In a pre-election interview last week, Prime Minister Netanyahu said, “I am going to apply Israeli sovereignty… [to] settlement blocs and isolated settlements. From my perspective, each of those settlement points is Israeli. We have the responsibility [for them] as the government of Israel.”
His comment was erroneously taken to mean that Israel is planning to imminently annex Judea and Samaria, the land the world calls the West Bank. This has created apoplectic shock among the two state solution community. They see Prime Minister Netanyahu’s supposed new policy as the end of any possibility of a two state solution. As advocates of the “two state solution only” theory, they lack the imagination or intellectual fortitude to contemplate other avenues towards an end to the Israeli-Palestinian conflict.
This angst was on display at a Senate hearing last week with American Secretary of State Mike Pompeo. Senator Chris Van Halen asked Secretary Pompeo, “Can you preserve Israel as a democratic and Jewish state without a two state solution?” His colleague Senator Dick Durbin said, “I believe the Palestinian’s need a homeland as well. Two sovereign states – not a threat to one another. And this departure that we have made under this Administration, I’m afraid, puts the future of Israel as a Jewish democracy in doubt.” For good measure, the all knowing Durbin added that he hoped Israelis would come to their, or rather Durbin’s senses, “Perhaps the people of Israel in this election today will see a different way for the future.”
Not to be outdone, four members of Congress demonstrated that they too are stuck in a 25 year old failed idea and released the following statement, “We hope that any security measures are implemented within the context of preserving the eventual possibility of a two-state solution. Two states for two peoples, negotiated directly by the two sides, with mutually agreed upon land swaps, is the best option to achieve a Jewish, democratic, secure Israel living side-by-side with a democratic, de-militarized Palestinian state.” Even Jewish organizations followed suit. Although these same organizations have stood against any previous Trump statement, they had no issue writing him saying, “We respectfully request that you affirm long-standing bipartisan consensus that the two-state solution is the essential path to an Israel existing alongside a future state of Palestine in peace and security…”
In 2016, the Republican party took a healthy step away from the two state solution. They didn’t abandon it, but rather included the following statement in their platform, “The U.S. seeks to assist in the establishment of comprehensive and lasting peace in the Middle East, to be negotiated among those living in the region. We oppose any measures intended to impose an agreement or to dictate borders or other terms.” This statement was reiterated by Secretary Pompeo in his responses to the Senators listed above, “I think, ultimately, individuals in the region will sort this out. We want good things for the Palestinian people. We’re going to let Israelis and Palestinians decide.”

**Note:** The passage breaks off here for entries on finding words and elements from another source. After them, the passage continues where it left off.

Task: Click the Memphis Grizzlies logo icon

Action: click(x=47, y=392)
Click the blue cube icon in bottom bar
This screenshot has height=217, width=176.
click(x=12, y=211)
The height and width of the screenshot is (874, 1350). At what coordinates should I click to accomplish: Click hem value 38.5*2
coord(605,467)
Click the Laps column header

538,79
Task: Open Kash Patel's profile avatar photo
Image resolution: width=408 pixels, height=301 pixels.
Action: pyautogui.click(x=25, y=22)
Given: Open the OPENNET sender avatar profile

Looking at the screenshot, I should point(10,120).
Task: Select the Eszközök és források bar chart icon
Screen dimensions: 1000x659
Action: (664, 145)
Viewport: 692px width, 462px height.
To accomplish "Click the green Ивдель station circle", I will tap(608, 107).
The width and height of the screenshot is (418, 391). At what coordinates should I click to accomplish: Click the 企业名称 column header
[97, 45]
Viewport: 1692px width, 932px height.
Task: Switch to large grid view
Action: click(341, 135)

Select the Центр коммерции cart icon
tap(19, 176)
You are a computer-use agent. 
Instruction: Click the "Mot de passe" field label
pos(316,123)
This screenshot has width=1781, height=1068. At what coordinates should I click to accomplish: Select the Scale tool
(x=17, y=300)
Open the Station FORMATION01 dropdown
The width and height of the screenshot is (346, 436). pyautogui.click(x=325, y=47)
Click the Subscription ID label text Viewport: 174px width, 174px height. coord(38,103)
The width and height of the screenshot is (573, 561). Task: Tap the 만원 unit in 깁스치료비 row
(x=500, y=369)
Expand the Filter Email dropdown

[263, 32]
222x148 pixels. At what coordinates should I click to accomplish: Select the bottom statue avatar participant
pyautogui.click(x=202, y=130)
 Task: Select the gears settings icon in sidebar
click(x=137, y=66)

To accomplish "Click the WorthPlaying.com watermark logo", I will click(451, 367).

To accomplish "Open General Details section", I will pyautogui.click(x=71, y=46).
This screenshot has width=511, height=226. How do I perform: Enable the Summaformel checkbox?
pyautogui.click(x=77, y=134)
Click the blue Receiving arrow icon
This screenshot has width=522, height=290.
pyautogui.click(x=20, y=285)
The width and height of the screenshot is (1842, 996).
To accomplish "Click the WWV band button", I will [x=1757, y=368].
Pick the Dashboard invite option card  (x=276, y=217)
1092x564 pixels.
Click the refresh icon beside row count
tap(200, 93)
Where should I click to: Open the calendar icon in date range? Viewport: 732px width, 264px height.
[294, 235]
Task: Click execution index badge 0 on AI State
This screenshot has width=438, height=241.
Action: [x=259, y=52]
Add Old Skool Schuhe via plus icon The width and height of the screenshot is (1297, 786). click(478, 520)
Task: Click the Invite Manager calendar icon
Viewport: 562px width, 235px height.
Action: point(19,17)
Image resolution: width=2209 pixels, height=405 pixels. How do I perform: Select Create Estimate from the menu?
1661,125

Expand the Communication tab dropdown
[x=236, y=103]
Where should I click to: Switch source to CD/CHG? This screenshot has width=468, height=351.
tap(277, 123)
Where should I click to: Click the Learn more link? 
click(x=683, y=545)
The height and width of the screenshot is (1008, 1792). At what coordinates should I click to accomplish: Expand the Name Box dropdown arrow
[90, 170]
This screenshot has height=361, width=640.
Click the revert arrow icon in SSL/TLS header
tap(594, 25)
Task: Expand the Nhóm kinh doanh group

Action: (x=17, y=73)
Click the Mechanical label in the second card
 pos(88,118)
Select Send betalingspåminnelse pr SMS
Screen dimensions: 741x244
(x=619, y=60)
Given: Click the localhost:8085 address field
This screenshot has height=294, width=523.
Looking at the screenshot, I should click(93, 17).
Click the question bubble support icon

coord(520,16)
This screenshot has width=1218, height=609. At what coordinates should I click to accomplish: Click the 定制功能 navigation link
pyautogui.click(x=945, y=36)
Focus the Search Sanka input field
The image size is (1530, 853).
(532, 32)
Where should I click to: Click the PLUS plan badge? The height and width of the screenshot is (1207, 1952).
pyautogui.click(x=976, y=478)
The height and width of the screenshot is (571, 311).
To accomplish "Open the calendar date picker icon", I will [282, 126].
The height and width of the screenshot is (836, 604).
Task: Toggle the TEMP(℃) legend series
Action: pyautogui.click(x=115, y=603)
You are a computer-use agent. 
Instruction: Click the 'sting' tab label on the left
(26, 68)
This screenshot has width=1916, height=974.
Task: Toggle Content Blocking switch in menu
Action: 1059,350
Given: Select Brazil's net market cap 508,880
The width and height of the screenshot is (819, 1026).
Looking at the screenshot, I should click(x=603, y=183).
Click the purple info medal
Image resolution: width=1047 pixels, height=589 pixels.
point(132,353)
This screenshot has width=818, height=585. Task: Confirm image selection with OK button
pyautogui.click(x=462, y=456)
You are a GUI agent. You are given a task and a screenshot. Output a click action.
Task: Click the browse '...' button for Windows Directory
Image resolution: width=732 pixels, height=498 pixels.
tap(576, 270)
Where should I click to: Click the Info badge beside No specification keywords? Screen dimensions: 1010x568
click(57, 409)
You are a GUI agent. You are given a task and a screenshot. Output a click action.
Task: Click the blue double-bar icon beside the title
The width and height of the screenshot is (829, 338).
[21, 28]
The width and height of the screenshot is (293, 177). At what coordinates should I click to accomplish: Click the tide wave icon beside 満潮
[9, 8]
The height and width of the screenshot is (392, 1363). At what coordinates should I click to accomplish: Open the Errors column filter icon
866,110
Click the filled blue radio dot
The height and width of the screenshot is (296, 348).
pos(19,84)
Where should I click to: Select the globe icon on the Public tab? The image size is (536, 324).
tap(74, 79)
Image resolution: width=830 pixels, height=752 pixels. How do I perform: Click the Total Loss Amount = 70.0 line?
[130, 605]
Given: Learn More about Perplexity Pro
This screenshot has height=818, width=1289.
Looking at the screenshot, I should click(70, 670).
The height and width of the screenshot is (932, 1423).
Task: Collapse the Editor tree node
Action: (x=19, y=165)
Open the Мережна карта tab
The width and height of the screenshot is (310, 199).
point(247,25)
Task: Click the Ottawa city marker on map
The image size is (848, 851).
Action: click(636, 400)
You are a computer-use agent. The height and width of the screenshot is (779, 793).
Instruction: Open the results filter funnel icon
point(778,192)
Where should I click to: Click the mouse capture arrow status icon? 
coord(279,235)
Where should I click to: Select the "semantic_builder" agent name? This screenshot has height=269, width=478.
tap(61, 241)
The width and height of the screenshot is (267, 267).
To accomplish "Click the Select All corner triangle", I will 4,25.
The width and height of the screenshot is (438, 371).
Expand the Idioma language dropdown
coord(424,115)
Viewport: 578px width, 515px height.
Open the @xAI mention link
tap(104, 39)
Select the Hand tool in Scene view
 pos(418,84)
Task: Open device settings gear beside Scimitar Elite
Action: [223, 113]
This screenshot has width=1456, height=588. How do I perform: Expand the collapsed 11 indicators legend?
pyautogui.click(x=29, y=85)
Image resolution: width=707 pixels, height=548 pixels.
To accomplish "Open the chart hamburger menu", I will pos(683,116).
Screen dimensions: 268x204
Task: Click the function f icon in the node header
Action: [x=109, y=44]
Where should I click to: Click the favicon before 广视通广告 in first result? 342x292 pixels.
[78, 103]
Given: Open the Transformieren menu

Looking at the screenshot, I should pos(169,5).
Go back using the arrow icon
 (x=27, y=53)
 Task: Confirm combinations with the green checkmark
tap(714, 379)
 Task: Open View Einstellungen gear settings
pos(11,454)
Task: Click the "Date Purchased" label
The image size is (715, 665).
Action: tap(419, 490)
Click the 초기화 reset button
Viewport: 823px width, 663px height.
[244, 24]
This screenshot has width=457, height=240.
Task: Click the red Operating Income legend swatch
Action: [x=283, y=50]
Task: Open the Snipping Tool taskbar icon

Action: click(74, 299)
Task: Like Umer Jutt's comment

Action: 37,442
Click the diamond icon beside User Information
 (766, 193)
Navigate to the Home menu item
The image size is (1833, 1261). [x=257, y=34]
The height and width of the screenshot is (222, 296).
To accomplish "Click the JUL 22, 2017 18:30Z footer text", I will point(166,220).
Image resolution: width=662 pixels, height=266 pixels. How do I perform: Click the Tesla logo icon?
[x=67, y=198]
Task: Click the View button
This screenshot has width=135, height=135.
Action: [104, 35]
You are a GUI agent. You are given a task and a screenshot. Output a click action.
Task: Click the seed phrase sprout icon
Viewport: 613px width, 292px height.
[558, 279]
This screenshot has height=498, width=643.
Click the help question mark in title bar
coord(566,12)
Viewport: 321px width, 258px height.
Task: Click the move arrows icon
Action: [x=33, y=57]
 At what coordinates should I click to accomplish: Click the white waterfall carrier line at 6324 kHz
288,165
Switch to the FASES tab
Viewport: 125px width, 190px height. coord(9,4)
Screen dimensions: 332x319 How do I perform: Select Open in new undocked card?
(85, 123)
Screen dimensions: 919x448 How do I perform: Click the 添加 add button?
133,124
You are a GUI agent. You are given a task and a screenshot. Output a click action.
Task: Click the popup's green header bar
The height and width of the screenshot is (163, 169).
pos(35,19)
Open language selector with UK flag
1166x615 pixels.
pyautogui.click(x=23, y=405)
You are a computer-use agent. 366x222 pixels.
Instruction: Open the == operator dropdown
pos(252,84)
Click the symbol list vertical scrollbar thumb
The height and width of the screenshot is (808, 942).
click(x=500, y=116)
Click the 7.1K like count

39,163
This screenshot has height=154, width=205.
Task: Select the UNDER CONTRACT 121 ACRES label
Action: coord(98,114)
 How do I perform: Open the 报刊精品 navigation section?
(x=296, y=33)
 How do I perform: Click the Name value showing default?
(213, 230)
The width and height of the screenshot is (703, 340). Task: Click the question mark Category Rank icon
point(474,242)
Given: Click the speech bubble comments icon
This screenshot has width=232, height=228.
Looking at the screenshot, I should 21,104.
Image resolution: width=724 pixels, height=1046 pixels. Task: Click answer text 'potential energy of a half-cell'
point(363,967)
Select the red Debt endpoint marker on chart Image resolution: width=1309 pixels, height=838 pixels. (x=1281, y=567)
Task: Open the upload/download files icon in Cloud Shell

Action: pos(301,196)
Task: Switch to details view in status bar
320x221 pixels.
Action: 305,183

The Trump administration has taken a comparatively humble approach to previous administrations and experts on the Israeli-Palestinian conflict. Instead of imposing their will on the Israeli and Palestinian people, they perceive their role as helpers in the quest to end the conflict. Who could possibly have a problem with the Israelis and Palestinians themselves dictating the terms of a solution? Do the above two state solution advocates think the Israelis and Palestinians are incapable of outlying their own terms? Why do they insist on dictating the terms to the Israelis and Palestinians?
In a speech to The Royal Colonial Institute, The Earl of Rosebery said, “We have to consider what countries must be developed either by ourselves or some other nation and we have to remember that it is part of our responsibility and heritage to take care that the world, as far as it can be molded by us, shall receive the Anglo-Saxon and not another character.” The Earl of Rosebery was advocating imperialism. It is this same imperialistic philosophy of superiority that is driving the above quoted Senators, Congresspeople, and American Jewish organizations to tell Israelis and Palestinians how they must solve their own problems.
Lest you say that they aren’t imposing their views on Israelis and Palestinians, rather they’re merely preserving the two state solution in the face of an Israeli unilateral annexation, consider two points. First, Prime Minister Netanyahu never said he was planning on annexation. Second, these Senators, Congresspeople, and American Jews have forced their solutions long before Prime Minister Netanyahu’s comments last week.
It is highly arrogant of outsiders to dictate terms of how others should solve their own conflict. The United States should never pressure the Israelis and Palestinians to accept American dictated terms to a solution. It’s been tried before and shown to only exacerbate the conflict. It also isn’t the United State’s place to dictate terms to an ally. America should offer suggestions, offer to facilitate and maybe even offer incentives to both parties to negotiate. Thankfully, the Trump Administration has the necessary imagination to explore other avenues to an end to the conflict, and the humility to act as a facilitator to both parties, not a dictator of terms.